--- Start of Text ---

Wisła Puławy
- Full name: Klub Sportowy Wisła Puławy
- Nickname: Duma Powiśla (The Pride of Powiśle)
- Founded: 1923; 103 years ago
- Ground: Municipal Sports & Recreation Stadium Puławy
- Capacity: 4,418
- Chairman: Łukasz Marczuk
- Manager: Radosław Adamczyk
- League: Klasa A Lublin
- 2025–26: Regional league Lublin, 15th of 15 (relegated)
- Website: www.kswislapulawy.pl
| Home colours | Away colours |

= Wisła Puławy =

Polish football club

Klub Sportowy Wisła Puławy is a Polish football club based in Puławy, Lublin Voivodeship. They currently compete in the Klasa A.

From 2009 to 2025, Wisła spent most of the time playing in the third and fourth tiers of the Polish league system, and competed in the I liga in the 2016–17 season. At the end of the 2024–25 II liga season, Wisła withdrew from professional competition, demoting itself back to the lower tiers.

--- End of Text ---
--- Start of Dataset ---

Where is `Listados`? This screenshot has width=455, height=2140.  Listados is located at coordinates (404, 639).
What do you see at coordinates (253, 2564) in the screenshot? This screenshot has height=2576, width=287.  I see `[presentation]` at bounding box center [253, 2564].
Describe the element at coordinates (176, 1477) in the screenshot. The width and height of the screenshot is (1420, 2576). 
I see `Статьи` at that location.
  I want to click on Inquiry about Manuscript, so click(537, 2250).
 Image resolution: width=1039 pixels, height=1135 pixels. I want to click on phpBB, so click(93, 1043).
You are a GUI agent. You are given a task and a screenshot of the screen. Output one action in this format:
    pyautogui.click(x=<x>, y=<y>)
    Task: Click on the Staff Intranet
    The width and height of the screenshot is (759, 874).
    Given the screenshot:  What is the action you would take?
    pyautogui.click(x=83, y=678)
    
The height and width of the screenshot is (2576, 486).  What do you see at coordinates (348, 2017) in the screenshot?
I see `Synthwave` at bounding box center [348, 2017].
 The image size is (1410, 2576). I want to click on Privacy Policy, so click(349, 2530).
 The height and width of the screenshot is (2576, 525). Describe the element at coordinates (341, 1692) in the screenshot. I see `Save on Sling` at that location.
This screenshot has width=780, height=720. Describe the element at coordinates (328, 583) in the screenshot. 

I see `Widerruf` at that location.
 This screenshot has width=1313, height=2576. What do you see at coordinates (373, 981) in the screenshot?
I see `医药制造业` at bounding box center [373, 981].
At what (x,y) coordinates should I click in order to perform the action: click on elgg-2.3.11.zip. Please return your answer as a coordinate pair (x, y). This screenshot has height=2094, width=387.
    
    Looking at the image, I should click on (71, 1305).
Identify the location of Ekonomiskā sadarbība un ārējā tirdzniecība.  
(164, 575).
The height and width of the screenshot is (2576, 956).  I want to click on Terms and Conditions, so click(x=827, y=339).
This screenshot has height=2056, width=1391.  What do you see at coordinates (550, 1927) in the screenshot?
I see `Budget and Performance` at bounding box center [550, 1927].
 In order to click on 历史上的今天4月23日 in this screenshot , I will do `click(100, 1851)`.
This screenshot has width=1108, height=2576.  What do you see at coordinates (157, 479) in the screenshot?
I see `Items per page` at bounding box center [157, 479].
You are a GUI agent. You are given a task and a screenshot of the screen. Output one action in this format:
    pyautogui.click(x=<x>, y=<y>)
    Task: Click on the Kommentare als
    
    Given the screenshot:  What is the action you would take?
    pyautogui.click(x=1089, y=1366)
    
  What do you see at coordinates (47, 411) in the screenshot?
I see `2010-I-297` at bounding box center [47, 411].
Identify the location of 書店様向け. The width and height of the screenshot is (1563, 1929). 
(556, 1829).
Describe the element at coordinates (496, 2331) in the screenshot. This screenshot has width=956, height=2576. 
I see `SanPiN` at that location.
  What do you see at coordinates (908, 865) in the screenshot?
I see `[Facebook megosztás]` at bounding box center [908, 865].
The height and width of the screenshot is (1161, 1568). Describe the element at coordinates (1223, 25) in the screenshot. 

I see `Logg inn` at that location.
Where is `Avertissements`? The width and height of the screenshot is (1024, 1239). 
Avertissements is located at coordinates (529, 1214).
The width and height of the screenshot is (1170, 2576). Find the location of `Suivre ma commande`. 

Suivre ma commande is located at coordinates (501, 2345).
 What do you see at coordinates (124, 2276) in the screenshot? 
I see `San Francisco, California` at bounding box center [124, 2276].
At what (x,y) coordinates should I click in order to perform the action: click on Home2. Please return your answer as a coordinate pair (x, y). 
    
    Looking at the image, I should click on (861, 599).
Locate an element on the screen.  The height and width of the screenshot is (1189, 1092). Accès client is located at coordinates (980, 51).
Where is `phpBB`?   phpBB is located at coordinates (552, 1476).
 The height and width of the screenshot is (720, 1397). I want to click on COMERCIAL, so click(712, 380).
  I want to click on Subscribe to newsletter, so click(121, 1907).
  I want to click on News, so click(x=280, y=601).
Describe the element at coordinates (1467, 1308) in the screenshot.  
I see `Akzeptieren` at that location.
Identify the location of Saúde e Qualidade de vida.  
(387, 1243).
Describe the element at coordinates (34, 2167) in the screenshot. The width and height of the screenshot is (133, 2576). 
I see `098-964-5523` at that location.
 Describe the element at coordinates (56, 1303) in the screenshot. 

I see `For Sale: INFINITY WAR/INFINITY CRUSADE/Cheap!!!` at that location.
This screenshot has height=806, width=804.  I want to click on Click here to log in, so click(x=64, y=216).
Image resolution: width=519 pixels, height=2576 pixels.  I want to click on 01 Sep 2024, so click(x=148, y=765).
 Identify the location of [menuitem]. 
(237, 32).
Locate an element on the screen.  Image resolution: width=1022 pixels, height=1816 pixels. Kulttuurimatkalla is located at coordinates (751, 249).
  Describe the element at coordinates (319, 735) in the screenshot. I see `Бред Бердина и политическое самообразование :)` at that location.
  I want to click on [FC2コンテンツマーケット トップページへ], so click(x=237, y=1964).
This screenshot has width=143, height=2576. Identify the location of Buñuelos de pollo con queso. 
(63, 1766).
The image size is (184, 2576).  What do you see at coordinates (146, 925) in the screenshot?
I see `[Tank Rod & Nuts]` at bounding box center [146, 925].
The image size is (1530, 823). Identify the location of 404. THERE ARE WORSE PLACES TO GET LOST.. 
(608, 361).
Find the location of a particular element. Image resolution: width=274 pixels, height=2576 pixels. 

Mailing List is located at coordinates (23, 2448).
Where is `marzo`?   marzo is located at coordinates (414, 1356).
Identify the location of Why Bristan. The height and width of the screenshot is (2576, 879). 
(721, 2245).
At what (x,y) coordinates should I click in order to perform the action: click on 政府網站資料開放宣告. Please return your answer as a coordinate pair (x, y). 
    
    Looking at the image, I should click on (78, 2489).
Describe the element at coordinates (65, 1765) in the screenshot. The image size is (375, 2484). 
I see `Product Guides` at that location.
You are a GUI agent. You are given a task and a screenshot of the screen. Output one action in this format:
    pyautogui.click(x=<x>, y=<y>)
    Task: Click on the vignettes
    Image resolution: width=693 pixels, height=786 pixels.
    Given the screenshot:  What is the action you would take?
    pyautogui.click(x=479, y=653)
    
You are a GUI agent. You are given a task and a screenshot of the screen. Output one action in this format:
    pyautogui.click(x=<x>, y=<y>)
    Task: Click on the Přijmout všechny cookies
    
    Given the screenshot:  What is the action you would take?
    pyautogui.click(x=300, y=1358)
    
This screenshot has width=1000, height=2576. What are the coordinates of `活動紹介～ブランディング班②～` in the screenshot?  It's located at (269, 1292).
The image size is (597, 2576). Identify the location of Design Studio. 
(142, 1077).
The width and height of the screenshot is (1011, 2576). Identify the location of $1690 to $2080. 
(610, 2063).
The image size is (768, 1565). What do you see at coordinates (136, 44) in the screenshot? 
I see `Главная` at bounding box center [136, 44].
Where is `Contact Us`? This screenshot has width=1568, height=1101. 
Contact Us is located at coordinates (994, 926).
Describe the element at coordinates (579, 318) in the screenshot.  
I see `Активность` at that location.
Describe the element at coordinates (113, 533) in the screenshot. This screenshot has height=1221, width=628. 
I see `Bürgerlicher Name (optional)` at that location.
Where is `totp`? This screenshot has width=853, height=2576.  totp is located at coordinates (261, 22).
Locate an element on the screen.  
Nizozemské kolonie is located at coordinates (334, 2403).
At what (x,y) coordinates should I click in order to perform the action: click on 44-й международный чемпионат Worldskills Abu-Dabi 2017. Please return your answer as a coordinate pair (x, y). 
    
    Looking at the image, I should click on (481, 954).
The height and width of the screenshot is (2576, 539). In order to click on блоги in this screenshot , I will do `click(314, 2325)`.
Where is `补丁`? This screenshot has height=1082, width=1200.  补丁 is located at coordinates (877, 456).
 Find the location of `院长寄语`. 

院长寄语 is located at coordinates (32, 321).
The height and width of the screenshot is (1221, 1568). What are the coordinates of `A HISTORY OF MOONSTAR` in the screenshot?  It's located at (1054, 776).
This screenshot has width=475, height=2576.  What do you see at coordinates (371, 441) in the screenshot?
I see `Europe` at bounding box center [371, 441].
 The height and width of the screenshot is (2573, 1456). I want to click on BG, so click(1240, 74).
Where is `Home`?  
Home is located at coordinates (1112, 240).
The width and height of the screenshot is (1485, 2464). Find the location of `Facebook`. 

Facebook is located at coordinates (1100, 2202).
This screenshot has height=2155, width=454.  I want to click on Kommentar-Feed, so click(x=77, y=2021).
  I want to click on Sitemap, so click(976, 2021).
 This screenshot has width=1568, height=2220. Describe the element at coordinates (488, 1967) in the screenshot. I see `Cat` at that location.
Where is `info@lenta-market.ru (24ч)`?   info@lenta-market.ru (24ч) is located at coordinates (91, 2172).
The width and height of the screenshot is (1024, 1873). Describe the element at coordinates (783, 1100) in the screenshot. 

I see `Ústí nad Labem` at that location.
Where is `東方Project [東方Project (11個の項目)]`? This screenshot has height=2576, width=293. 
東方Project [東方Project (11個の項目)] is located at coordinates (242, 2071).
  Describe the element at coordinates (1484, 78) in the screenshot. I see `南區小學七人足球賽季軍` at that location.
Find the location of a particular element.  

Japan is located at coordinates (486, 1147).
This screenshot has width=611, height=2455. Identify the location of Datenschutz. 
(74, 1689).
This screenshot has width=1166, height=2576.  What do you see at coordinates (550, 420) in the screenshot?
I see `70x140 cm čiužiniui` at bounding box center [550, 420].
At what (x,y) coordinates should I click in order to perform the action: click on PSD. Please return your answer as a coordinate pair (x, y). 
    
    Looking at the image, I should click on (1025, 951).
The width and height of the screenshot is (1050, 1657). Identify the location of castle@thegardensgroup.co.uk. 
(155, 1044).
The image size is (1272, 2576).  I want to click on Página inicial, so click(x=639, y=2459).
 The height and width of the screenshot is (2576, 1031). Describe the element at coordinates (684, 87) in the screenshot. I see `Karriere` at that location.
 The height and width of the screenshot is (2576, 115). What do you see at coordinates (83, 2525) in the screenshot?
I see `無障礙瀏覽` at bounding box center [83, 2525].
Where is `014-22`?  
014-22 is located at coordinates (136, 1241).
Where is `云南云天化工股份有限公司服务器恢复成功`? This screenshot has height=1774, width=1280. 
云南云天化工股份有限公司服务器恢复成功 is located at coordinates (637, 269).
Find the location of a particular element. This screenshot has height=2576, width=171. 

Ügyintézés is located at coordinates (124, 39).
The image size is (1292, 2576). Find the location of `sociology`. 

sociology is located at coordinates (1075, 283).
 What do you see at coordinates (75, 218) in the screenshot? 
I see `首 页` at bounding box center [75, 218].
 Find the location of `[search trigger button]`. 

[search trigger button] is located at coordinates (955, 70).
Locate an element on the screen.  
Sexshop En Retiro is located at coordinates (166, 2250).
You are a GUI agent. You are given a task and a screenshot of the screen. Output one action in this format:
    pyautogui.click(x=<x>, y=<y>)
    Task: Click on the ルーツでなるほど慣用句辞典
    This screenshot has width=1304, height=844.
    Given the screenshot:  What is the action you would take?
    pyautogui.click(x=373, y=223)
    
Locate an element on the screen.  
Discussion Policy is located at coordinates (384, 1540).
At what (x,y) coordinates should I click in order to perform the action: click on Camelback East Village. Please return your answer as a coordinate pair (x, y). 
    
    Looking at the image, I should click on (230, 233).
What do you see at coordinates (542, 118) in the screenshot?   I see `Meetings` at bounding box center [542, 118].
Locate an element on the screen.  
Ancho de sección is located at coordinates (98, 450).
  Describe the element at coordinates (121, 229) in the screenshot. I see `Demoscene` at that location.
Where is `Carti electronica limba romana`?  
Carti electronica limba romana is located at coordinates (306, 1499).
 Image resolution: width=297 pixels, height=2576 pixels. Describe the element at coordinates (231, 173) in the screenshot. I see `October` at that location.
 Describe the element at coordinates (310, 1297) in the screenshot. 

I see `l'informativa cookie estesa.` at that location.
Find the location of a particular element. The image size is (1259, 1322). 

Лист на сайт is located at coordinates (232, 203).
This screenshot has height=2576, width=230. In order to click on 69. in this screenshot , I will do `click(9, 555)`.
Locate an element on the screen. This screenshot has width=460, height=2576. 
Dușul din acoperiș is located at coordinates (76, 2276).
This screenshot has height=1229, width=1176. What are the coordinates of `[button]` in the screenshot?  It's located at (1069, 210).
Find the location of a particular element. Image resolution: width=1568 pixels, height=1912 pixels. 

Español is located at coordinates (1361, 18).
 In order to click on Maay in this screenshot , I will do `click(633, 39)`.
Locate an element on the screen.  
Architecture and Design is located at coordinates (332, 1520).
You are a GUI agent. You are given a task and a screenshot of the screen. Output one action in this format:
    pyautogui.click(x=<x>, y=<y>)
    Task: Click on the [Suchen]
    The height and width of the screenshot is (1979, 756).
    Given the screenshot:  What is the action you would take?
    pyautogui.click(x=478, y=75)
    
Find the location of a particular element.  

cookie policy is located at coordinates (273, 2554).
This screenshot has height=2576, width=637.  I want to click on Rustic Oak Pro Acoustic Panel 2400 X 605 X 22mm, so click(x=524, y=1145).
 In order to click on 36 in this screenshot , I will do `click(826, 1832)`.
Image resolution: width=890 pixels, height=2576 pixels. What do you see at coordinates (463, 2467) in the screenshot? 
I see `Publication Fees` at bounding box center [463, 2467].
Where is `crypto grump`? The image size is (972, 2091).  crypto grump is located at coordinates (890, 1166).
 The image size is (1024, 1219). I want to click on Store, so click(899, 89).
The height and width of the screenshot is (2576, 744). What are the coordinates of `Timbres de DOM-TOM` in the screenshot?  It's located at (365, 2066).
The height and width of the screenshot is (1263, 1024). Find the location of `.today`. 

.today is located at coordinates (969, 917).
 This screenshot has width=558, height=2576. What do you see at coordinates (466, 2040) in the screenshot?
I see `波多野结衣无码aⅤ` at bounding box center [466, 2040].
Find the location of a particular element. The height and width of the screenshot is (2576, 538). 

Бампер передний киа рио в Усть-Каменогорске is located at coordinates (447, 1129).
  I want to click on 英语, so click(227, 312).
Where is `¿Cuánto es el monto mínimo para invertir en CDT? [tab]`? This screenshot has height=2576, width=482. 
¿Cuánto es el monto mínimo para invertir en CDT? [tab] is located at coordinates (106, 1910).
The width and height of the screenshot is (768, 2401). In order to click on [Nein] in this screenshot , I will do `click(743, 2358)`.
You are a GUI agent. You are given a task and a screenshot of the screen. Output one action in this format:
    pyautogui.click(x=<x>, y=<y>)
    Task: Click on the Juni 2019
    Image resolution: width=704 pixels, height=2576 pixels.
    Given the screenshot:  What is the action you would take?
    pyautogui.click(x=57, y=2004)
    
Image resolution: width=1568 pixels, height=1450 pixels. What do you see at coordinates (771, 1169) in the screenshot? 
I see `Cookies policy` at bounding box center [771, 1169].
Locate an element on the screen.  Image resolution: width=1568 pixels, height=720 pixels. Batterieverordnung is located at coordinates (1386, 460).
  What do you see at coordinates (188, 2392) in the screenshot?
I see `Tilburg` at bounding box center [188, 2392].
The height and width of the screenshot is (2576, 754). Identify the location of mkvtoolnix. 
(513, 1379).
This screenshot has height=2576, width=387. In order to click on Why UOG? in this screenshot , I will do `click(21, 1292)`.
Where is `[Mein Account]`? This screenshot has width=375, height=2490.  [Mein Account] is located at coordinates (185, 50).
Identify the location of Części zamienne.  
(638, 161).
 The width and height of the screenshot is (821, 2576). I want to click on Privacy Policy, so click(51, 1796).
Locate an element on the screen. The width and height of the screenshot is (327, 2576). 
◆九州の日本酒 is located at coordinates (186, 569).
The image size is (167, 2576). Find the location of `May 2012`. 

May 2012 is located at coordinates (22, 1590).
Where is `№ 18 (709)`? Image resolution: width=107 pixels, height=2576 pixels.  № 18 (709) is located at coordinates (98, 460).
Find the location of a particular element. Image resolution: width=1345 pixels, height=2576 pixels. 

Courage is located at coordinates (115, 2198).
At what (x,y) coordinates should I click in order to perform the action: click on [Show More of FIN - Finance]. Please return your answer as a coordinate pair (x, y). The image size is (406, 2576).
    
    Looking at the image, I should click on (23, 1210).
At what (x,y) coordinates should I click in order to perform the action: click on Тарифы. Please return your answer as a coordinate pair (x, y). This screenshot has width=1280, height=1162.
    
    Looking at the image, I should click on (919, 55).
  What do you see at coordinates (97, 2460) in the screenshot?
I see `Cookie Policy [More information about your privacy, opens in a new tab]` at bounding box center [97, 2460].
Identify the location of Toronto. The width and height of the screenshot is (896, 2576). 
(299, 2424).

--- End of Dataset ---

| What you need to do |
Answer these questions from the Wisła Puławy text.
(a) What is the name of the club's ground?
(b) In which season did the club compete in the I liga?
(c) Who is the club's chairman?

| Answer below |
(a) Municipal Sports & Recreation Stadium Puławy
(b) 2016–17
(c) Łukasz Marczuk